■ TEXT ZUM LESEN ■
▽

Hier ist einer am Ende. Die widerstreitenden Gefühle, sie haben auch sein Innerstes, sein tiefstes Vertrauen und seinen Glauben mit jeder Faser erfasst. Da ist nichts, was verschont wurde, was unversehrt blieb. „Wir sind Bettler – das ist wahr“ schrieb Martin Luther einst, und genau so dürfte sich auch der Vater gefühlt haben. Da ist nichts mehr auf dem Konto der Zuversicht und Selbstsicherheit. Der Vorrat an guten Ideen, großen Erwartungen – alles schon aufgebraucht und leer, kurz vor dem Offenbarungseid. Hilfe kann hier nur noch von außen kommen.

Der Vater ist absolut ehrlich zu Jesus. Er hat das tiefe Verlangen nach Heilung seines Sohnes, er hat die Liebe nicht verloren, weder zu ihm noch zu Gott. Doch er weiß: Nur ein Geschenk Gottes, nur ein Wunder, das er selbst nicht erzwingen kann, kann die Situation noch ändern.

△

■ AUFGABEN ■
1/ Von wem stammen laut dem Text über den Vater die Worte „Wir sind Bettler – das ist wahr“?
2/ Übernimm aus dem Text über den Vater wortgetreu den Abschnitt, der mit den Worten „Der Vater ist“ beginnt und mit „Situation noch ändern.“ endet.

■ Einträge aus einem Datensatz ■
▽

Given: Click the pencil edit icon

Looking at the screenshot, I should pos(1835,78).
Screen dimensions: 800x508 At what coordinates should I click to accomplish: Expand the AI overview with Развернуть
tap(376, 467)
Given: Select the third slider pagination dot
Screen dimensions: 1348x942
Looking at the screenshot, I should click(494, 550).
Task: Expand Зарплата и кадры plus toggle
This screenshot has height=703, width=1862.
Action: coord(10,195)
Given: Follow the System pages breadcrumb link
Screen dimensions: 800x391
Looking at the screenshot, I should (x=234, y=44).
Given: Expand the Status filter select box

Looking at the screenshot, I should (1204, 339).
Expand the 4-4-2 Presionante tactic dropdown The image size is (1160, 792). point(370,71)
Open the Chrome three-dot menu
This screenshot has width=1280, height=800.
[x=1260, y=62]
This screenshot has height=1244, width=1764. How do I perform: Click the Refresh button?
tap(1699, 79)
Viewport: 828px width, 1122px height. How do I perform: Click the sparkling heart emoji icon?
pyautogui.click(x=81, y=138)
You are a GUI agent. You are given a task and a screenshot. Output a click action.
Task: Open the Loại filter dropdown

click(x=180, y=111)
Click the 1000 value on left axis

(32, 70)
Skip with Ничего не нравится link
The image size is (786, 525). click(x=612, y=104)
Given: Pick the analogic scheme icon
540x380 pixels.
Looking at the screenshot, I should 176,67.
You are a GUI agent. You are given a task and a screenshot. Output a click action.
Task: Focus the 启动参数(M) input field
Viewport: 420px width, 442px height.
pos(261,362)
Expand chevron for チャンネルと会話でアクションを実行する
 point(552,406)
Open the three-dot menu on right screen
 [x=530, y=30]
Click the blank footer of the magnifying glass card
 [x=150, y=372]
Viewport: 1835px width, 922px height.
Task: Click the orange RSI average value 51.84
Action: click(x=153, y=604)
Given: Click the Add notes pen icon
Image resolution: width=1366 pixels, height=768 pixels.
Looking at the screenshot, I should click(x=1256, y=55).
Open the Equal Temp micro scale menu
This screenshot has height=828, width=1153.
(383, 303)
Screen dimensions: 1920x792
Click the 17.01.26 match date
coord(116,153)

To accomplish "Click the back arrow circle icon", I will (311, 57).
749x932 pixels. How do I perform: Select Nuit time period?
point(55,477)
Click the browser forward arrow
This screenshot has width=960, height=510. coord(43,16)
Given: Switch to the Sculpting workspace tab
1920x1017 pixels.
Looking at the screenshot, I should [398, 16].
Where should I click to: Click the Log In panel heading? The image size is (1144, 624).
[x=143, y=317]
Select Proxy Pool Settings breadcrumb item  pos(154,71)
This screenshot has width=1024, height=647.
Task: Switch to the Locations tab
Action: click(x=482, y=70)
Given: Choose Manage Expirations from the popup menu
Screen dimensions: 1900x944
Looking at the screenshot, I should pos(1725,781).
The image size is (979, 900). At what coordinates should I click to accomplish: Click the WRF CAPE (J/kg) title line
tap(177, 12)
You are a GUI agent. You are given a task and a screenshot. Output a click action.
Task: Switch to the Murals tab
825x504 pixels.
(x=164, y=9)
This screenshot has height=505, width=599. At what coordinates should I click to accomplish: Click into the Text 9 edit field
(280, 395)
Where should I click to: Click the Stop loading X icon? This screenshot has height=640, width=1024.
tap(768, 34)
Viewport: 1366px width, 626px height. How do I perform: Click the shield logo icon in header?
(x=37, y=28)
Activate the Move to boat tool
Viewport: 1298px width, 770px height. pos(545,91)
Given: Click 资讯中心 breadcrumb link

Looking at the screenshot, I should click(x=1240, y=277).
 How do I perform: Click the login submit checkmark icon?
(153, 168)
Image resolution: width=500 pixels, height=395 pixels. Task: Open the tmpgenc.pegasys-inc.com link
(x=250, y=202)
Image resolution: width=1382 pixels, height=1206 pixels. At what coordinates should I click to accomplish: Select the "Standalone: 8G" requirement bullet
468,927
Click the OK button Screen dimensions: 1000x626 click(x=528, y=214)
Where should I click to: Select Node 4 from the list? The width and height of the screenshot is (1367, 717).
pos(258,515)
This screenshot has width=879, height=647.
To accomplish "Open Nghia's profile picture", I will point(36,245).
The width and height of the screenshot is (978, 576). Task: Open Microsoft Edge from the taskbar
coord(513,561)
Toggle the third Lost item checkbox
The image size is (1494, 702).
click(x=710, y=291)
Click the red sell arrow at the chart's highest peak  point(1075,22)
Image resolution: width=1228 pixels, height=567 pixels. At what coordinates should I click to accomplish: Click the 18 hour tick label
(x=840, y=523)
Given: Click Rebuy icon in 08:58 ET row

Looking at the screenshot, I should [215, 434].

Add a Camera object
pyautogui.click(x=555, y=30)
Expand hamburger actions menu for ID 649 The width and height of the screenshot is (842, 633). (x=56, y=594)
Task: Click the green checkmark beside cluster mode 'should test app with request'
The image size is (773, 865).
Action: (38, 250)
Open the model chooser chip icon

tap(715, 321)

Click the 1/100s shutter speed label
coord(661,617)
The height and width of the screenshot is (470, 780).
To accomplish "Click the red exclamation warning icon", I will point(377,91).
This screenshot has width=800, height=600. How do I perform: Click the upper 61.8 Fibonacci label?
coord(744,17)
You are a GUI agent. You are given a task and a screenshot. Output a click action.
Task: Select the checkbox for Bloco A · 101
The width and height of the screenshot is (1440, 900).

△

■ ANTWORTEN JE AUFGABE ■
1/ Von Martin Luther.

2/
Der Vater ist absolut ehrlich zu Jesus. Er hat das tiefe Verlangen nach Heilung seines Sohnes, er hat die Liebe nicht verloren, weder zu ihm noch zu Gott. Doch er weiß: Nur ein Geschenk Gottes, nur ein Wunder, das er selbst nicht erzwingen kann, kann die Situation noch ändern.